Traveling Slowly: An Exploration of the Discourse of Holiday Travel

Authors: Dickinson, J.E.

Conference: 40th Universities' Transport Studies Group Annual Conference

Dates: 3-5 January 2008

Abstract:

:Transport research focusing on people’s behaviour tends to arise from the spatial geography and logistics tradition which focuses on quantifying trips and travel characteristics but pays less attention to the social conceptions of transport and the social reality that shapes travel behaviour. Meanwhile, within tourism, while studies explore the tourist behaviour and its antecedents in some depth, this largely focuses on destinations rather than the travel component. Travel to and from destinations is rarely analysed in the same way as other holiday experiences. Thus, there are few studies in either the transport or tourism literature that address the social assumptions that underlie holiday travel behaviour. The paper focuses on the practice of slow travel where air transport is rejected in favour of more environmentally benign forms of overland transport which generally take much longer and become incorporated as part of the holiday experience.
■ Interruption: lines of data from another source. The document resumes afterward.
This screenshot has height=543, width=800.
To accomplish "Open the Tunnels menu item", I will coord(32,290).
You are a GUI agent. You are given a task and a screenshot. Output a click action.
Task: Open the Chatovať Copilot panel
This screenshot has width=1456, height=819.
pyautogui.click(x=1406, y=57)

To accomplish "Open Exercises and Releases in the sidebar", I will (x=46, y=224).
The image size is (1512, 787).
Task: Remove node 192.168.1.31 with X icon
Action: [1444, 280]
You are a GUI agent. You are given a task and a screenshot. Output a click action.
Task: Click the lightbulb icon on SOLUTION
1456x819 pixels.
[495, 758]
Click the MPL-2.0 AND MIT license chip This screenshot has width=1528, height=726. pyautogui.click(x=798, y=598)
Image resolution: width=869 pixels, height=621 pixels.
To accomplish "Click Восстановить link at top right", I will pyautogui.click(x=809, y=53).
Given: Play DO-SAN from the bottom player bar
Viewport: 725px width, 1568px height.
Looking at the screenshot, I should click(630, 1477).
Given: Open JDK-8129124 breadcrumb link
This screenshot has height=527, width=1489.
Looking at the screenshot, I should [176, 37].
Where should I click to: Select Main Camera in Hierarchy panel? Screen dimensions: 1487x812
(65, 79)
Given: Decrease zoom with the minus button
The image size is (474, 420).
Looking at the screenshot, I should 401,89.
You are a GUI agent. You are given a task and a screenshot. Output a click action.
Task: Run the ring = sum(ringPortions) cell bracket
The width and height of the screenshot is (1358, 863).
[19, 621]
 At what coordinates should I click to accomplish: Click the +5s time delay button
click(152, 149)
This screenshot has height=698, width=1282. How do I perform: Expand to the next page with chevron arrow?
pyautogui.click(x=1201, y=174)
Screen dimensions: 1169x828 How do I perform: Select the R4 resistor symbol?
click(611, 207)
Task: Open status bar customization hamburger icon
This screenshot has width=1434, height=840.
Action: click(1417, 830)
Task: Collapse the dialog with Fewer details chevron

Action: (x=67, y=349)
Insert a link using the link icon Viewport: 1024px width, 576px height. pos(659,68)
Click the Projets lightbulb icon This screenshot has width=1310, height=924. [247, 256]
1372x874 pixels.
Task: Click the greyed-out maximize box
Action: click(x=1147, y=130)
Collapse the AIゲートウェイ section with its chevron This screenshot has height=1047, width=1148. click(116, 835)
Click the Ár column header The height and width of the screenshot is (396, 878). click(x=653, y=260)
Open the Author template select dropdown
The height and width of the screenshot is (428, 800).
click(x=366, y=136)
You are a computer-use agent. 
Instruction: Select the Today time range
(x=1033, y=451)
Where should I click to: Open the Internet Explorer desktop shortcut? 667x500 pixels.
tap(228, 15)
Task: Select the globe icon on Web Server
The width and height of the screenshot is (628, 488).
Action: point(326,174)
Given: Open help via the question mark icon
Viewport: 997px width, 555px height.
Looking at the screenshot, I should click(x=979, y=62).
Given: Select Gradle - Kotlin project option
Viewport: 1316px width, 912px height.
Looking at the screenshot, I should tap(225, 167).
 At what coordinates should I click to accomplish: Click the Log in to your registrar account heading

Data are drawn from interviews with ‘slow travellers’ and newspaper and on-line reports of ‘slow travel’. The analysis reported in this paper employs a constructionist perspective to explore the travel component of holidays. A discourse analysis approach is used to show how people draw on shared discourses and theories of the world in order to explain their travel practices. Discourse analysis focuses on the function and context of talk and/or text. Some discourses are more prevalent than others and analysis shows how people use these discourses to justify their travel behaviour patterns. People frame their travel practices positively and use rhetoric to undermine alternatives to create a positive self-image, a process of self-affirmation. This in turn creates a particular travel identity. Discussion focuses on the context contingent framing of arguments and the dilemmas of stake and interest.